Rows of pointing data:
==========

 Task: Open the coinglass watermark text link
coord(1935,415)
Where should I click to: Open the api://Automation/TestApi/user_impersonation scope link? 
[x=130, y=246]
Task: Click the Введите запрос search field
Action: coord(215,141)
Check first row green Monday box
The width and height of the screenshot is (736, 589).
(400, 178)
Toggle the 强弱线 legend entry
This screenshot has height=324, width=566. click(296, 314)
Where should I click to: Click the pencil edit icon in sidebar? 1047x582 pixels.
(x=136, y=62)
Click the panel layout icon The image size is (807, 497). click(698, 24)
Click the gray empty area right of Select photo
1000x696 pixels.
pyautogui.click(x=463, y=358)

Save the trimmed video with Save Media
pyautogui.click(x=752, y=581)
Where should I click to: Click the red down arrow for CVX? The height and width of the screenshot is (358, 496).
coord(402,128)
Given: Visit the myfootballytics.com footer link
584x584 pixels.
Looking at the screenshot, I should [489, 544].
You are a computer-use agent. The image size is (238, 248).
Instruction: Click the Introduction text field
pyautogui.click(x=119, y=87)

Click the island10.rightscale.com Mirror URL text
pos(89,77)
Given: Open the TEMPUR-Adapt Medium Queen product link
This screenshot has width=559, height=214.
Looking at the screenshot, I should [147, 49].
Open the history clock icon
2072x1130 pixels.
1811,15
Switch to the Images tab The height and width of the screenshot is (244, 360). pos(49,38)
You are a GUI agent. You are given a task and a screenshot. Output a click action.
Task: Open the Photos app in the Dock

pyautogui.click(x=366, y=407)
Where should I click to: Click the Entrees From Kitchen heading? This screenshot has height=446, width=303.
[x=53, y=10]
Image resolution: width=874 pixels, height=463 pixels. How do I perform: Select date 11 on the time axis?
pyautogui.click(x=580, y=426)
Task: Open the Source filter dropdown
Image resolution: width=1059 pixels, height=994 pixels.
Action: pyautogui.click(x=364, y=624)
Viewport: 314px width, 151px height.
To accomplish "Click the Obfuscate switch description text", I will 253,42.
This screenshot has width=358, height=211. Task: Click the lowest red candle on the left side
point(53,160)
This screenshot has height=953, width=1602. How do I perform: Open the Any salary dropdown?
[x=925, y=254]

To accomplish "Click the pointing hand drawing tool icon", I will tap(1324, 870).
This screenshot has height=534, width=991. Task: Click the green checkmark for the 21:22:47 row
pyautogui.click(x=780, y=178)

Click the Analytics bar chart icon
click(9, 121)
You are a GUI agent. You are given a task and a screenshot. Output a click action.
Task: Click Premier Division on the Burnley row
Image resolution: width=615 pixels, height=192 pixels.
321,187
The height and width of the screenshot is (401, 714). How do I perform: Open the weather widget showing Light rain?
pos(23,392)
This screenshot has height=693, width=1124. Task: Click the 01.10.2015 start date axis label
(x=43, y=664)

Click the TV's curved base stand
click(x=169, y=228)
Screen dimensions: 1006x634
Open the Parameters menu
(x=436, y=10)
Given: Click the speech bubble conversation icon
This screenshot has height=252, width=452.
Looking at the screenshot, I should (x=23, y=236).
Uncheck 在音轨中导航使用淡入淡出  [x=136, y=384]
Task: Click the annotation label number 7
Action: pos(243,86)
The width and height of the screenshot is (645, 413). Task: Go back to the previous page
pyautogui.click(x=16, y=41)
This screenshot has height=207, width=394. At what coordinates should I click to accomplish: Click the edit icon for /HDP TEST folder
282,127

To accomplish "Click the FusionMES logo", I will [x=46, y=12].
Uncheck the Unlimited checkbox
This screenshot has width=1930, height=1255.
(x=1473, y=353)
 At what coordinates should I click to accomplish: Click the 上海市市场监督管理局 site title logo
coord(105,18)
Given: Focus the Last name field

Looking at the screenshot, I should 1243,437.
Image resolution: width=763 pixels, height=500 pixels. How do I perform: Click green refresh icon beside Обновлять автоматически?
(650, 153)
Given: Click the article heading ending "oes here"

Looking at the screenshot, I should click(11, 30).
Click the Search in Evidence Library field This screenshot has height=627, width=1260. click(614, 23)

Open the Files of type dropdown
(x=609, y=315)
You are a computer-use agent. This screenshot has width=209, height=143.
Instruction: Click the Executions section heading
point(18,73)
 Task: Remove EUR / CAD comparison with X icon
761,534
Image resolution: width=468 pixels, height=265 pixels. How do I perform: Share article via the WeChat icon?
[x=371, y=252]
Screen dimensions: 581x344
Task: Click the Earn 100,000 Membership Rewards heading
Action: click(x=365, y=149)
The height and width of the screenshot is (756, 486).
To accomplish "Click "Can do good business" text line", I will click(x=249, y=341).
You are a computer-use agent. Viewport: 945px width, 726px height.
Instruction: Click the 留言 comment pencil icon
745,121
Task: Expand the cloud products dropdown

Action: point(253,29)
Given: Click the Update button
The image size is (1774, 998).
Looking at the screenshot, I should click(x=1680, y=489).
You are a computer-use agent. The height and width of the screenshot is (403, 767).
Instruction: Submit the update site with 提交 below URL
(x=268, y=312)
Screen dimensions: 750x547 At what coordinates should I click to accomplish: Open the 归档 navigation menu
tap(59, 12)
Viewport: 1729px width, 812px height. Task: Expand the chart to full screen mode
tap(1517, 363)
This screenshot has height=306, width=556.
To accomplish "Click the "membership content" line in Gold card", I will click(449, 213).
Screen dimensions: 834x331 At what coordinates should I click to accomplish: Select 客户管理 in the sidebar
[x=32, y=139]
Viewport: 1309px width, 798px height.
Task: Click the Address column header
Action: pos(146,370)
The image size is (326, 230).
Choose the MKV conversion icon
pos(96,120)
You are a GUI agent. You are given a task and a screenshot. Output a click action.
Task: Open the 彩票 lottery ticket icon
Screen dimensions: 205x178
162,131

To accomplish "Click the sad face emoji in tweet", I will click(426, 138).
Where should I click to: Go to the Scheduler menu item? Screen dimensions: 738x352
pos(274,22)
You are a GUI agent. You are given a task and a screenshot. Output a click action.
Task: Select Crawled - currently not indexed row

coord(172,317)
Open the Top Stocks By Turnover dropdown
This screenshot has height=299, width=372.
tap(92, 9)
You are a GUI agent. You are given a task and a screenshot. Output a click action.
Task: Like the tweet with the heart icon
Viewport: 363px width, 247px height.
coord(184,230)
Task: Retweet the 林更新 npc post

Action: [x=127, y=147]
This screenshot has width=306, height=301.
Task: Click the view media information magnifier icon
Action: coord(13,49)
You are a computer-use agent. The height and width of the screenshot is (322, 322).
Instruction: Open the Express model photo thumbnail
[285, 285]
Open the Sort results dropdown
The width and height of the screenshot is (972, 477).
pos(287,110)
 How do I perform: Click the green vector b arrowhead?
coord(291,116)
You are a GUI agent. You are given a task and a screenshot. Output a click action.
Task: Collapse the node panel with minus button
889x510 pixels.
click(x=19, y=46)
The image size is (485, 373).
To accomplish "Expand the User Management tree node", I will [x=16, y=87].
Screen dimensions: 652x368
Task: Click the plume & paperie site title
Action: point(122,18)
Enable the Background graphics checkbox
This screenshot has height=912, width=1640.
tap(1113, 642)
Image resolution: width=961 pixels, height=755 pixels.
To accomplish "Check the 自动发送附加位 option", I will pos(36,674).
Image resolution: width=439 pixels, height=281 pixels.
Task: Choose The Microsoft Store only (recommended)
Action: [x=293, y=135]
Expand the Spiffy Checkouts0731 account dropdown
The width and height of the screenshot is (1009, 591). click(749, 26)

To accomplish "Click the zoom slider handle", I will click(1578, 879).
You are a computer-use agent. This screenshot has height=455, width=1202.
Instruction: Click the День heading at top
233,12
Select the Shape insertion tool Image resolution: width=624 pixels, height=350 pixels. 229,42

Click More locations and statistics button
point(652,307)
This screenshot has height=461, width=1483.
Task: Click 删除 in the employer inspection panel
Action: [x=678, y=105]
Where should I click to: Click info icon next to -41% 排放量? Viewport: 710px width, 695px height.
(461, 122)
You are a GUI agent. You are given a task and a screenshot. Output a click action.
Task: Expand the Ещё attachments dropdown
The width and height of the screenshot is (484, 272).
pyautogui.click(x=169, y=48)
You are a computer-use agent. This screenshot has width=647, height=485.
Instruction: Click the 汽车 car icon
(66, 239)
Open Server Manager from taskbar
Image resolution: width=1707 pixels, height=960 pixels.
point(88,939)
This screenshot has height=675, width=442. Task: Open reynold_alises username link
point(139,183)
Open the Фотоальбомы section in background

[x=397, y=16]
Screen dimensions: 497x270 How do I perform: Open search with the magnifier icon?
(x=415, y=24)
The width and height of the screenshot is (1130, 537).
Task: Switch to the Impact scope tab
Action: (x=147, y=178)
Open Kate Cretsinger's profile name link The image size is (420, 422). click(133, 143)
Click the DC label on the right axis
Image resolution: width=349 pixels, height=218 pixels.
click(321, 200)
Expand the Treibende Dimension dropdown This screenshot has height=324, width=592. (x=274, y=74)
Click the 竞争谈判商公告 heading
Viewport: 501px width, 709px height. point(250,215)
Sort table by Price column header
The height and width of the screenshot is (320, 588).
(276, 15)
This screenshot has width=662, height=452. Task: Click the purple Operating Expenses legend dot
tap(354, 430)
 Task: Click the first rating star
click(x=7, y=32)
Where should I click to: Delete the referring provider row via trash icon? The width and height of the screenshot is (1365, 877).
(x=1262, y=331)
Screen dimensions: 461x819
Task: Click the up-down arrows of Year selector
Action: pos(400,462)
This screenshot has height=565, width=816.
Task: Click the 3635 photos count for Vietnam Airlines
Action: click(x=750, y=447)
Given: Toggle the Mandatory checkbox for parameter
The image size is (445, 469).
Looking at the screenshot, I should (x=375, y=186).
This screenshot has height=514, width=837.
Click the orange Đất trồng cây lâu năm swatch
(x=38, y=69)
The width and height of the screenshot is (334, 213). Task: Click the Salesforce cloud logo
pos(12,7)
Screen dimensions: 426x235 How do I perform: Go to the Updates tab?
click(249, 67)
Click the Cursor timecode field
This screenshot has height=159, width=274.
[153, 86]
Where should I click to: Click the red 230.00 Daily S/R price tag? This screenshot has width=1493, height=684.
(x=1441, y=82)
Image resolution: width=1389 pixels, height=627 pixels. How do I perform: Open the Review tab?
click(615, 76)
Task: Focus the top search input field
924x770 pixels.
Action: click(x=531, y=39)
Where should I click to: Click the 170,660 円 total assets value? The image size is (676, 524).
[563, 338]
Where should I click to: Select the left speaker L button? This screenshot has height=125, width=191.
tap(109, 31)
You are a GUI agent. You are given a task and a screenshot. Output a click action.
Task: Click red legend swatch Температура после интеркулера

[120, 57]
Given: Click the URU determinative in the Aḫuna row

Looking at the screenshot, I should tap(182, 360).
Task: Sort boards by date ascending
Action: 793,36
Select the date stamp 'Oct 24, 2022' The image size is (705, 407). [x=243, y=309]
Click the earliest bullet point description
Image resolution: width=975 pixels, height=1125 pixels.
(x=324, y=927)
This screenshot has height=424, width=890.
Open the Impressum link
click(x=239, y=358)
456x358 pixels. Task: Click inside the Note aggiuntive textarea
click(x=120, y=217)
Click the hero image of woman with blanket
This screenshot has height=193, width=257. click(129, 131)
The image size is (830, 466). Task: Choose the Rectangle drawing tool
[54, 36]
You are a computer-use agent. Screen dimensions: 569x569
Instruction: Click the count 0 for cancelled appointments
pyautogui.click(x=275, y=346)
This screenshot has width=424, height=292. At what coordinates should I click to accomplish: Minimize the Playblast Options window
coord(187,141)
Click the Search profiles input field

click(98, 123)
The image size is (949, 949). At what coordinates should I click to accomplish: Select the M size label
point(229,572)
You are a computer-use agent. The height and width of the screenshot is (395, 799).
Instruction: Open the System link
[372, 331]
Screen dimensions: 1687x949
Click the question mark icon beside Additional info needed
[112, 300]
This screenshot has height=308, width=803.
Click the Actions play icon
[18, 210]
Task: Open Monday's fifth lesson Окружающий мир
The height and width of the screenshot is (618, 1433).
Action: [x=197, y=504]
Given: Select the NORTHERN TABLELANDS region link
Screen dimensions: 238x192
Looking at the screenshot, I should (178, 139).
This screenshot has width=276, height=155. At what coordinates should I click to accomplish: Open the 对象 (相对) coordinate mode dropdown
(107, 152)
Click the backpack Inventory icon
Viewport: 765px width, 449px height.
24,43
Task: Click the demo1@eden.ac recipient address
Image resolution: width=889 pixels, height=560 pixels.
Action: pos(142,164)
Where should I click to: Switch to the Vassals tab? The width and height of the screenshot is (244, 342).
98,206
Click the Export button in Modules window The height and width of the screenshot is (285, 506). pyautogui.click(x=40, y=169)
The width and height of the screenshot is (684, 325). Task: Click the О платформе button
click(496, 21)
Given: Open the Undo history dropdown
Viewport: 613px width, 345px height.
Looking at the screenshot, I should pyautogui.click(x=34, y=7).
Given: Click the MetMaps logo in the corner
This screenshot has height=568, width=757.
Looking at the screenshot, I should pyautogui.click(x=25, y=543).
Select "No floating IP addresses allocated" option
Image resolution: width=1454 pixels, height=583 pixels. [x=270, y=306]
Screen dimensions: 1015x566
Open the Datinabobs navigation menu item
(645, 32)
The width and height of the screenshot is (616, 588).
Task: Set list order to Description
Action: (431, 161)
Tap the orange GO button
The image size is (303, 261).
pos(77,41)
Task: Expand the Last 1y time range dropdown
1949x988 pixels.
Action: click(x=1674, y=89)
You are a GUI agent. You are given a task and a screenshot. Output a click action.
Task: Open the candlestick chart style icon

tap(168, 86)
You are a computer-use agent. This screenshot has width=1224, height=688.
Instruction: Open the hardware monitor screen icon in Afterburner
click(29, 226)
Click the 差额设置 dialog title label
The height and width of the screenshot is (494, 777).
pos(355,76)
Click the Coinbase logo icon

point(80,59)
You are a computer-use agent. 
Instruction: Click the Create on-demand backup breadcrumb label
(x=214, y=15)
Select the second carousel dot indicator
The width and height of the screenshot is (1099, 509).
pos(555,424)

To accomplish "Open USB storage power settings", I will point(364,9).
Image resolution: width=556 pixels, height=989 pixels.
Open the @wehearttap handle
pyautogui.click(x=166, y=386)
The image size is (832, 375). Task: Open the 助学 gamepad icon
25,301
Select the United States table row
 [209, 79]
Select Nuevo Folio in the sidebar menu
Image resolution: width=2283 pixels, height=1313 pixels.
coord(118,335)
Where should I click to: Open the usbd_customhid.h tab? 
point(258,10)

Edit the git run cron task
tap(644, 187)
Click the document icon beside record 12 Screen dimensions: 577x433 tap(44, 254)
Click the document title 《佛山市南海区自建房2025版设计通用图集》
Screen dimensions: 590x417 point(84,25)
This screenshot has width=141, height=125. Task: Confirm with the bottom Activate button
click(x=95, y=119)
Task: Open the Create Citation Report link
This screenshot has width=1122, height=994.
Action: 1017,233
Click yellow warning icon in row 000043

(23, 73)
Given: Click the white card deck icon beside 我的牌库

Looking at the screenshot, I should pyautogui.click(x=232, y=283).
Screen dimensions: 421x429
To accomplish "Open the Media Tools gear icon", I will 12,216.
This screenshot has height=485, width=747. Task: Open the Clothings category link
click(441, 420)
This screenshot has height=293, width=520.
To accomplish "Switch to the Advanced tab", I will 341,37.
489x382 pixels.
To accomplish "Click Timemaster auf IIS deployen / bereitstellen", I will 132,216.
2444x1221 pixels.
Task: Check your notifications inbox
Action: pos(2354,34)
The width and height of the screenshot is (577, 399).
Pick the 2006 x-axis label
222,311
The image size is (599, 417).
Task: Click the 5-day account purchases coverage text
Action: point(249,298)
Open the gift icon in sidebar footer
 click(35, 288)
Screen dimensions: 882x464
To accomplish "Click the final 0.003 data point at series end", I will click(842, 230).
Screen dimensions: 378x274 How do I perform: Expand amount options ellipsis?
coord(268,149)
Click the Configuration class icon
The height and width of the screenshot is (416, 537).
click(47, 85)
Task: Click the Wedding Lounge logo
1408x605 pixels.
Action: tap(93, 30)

==========

TASK DESCRIPTION: Return the lines above exactly as they are, from the line containing "This screenshot has height=308, width=803." through the line containing "Action: [x=197, y=504]", with both included.

RESULT OF THIS EXERCISE:
This screenshot has height=308, width=803.
Click the Actions play icon
[18, 210]
Task: Open Monday's fifth lesson Окружающий мир
The height and width of the screenshot is (618, 1433).
Action: [x=197, y=504]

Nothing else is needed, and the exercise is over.